Data provided below:

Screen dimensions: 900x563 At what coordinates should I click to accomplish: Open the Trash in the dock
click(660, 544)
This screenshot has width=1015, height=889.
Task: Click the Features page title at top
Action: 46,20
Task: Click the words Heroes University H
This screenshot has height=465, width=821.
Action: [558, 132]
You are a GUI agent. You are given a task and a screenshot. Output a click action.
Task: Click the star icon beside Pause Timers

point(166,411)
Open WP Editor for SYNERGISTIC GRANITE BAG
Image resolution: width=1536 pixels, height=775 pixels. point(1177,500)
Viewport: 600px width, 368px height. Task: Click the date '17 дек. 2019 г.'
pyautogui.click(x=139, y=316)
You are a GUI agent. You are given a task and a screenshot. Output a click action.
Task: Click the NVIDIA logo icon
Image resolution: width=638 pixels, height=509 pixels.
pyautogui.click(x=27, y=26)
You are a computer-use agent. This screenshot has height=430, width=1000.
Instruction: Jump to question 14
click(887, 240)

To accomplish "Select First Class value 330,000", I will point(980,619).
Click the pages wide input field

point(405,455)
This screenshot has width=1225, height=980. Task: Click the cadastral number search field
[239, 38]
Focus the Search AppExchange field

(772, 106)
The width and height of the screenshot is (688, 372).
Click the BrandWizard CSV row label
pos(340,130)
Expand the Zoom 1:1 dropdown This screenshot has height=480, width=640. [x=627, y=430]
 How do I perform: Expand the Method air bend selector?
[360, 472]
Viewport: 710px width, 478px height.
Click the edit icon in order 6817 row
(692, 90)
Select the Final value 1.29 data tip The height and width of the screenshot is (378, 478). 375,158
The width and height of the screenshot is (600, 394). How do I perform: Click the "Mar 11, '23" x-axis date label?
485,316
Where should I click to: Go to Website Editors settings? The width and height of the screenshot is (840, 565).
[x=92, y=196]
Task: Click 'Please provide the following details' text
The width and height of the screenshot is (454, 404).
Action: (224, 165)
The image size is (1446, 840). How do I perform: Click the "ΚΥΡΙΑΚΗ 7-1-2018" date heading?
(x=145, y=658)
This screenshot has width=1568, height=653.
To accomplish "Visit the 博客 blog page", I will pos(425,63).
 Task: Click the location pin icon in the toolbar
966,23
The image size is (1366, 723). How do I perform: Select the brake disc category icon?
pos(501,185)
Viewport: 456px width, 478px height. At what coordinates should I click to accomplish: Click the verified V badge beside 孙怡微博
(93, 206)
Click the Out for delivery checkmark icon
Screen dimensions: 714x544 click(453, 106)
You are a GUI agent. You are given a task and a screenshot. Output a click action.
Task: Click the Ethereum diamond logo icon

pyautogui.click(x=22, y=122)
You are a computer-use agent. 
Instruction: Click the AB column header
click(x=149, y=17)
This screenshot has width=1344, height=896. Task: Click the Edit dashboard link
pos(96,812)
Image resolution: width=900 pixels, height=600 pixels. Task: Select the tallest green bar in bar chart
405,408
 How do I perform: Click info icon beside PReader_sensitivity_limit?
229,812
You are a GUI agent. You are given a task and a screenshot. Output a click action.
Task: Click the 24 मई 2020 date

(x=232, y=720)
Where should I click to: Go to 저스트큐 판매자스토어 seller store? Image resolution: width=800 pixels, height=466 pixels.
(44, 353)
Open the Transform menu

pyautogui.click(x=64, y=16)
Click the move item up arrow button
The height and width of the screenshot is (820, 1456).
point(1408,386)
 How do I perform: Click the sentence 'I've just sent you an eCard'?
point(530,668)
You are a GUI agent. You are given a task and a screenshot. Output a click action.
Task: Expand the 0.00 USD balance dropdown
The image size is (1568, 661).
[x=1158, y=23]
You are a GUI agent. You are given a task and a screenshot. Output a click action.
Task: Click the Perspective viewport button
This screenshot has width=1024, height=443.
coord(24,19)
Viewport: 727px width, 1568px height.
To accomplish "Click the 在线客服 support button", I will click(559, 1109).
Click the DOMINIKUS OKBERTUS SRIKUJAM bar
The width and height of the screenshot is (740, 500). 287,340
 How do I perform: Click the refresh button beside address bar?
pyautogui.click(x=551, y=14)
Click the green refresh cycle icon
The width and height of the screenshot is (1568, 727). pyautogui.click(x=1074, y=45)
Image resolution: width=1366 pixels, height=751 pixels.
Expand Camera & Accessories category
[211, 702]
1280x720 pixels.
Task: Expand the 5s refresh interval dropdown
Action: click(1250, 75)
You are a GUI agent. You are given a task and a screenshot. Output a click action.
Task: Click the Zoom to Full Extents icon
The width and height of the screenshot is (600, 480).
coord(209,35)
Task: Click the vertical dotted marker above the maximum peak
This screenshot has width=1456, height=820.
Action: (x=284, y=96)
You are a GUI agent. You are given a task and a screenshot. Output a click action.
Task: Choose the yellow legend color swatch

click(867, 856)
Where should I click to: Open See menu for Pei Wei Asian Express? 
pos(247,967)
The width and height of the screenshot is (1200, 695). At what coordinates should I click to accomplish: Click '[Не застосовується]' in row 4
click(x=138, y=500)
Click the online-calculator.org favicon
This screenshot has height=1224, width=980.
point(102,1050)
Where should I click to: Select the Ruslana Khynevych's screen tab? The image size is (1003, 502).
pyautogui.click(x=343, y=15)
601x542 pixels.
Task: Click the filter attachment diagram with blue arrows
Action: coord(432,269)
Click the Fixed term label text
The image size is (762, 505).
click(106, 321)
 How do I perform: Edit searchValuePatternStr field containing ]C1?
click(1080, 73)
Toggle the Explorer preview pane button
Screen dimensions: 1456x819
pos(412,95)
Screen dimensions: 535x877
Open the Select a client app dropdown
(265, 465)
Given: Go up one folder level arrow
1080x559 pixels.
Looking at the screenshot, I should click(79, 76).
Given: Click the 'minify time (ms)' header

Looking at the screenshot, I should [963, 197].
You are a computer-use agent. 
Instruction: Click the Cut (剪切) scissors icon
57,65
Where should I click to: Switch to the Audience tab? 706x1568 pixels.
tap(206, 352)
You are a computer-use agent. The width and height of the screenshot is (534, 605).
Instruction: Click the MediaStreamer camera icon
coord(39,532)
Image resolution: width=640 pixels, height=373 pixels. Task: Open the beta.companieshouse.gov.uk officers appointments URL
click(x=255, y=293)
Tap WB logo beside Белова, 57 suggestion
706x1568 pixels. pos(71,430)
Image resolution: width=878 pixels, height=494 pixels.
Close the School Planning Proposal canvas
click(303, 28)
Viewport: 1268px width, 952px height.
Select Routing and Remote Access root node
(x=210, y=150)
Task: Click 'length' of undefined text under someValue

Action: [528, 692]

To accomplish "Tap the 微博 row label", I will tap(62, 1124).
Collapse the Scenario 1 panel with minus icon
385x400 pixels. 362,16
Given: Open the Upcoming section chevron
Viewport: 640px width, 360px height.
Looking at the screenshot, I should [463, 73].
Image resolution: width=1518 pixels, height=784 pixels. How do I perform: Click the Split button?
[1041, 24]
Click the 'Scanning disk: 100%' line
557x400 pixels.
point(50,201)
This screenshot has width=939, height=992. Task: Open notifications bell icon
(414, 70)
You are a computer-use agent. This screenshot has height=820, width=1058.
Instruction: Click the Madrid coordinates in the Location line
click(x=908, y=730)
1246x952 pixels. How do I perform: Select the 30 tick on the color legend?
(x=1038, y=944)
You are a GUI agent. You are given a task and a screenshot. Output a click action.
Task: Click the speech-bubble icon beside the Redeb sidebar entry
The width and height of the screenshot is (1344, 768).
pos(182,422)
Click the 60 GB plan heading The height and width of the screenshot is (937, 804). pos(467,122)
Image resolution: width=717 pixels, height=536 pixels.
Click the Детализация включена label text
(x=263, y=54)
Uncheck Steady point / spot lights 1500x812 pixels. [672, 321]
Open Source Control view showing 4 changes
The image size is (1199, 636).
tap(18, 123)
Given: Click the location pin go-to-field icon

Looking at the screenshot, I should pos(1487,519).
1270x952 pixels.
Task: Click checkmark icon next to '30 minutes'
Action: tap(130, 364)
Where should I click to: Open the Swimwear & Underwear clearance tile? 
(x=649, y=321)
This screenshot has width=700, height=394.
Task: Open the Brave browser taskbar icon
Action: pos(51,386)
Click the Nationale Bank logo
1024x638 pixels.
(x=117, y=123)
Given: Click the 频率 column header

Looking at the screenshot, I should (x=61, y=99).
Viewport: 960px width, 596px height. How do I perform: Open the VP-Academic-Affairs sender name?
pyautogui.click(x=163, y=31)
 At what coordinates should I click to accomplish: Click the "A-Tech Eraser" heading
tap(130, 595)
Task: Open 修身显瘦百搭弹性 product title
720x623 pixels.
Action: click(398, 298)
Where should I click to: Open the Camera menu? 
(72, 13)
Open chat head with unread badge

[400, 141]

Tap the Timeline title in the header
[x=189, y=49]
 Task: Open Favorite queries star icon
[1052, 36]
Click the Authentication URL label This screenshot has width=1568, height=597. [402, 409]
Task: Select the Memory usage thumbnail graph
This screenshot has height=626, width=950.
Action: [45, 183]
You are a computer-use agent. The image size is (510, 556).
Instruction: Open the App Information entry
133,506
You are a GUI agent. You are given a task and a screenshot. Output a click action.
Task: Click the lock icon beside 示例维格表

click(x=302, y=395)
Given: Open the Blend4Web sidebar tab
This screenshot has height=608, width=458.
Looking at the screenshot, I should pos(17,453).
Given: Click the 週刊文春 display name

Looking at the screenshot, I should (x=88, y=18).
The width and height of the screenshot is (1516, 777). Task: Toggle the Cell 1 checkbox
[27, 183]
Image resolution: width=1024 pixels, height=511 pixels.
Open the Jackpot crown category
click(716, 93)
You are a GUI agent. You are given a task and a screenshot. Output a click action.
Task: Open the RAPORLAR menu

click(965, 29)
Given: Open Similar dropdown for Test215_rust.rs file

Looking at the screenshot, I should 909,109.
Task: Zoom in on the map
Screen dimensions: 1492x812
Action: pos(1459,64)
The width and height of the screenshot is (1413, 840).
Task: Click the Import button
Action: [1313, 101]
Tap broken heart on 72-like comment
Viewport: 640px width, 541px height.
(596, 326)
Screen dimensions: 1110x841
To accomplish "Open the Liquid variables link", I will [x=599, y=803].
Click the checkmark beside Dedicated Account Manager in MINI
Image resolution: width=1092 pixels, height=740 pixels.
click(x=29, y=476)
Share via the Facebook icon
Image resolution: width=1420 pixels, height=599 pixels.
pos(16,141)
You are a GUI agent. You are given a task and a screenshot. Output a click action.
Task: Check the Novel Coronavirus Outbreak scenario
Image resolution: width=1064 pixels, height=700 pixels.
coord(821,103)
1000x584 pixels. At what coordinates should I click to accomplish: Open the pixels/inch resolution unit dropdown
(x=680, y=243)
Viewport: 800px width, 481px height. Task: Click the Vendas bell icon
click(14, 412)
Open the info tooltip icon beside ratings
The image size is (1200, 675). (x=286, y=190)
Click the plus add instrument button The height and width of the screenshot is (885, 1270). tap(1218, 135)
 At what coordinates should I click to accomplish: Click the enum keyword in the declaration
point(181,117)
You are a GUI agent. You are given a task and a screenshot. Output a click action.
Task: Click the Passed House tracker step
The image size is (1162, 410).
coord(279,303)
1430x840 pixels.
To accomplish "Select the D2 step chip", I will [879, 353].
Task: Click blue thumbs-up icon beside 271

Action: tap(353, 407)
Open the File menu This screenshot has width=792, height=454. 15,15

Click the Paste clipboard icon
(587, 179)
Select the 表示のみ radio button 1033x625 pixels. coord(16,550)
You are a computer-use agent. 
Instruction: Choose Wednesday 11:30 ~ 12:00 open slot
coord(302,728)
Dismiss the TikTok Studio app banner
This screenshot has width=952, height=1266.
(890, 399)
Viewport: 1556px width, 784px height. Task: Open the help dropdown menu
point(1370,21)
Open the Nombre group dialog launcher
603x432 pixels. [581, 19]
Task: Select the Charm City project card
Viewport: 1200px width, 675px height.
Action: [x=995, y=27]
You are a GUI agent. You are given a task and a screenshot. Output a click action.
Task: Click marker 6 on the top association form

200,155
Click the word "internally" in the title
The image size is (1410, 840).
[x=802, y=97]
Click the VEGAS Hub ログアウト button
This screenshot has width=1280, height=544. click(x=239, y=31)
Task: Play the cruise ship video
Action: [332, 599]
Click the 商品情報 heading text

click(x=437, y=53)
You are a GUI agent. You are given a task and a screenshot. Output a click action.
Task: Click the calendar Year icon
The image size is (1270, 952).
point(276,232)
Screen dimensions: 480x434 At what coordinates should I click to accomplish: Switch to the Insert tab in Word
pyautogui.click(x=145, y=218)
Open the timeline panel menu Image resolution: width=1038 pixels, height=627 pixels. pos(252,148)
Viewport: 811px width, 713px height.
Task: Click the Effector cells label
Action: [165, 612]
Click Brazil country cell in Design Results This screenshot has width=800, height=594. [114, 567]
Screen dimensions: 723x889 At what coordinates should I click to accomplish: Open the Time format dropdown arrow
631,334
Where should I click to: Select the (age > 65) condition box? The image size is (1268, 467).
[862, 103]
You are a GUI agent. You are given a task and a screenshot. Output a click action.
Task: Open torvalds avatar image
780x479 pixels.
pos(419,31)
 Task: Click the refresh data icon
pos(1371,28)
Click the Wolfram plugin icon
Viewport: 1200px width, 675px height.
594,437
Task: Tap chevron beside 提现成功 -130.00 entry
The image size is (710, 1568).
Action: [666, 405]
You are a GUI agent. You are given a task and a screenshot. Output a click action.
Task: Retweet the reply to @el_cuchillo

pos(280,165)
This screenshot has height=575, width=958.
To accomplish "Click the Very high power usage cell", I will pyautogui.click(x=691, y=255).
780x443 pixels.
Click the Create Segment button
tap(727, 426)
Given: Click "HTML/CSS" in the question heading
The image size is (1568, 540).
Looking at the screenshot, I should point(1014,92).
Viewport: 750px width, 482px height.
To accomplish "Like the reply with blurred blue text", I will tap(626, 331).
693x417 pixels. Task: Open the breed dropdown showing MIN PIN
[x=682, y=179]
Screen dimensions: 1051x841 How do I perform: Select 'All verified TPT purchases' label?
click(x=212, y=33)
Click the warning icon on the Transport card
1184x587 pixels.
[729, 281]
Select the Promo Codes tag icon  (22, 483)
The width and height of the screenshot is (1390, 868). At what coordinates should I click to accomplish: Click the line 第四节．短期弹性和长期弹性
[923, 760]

End of Data provided.

Beginning at the first line above, repeat exactly until the line containing "Task: Click the words Heroes University H", which is included.

Screen dimensions: 900x563 At what coordinates should I click to accomplish: Open the Trash in the dock
click(660, 544)
This screenshot has width=1015, height=889.
Task: Click the Features page title at top
Action: 46,20
Task: Click the words Heroes University H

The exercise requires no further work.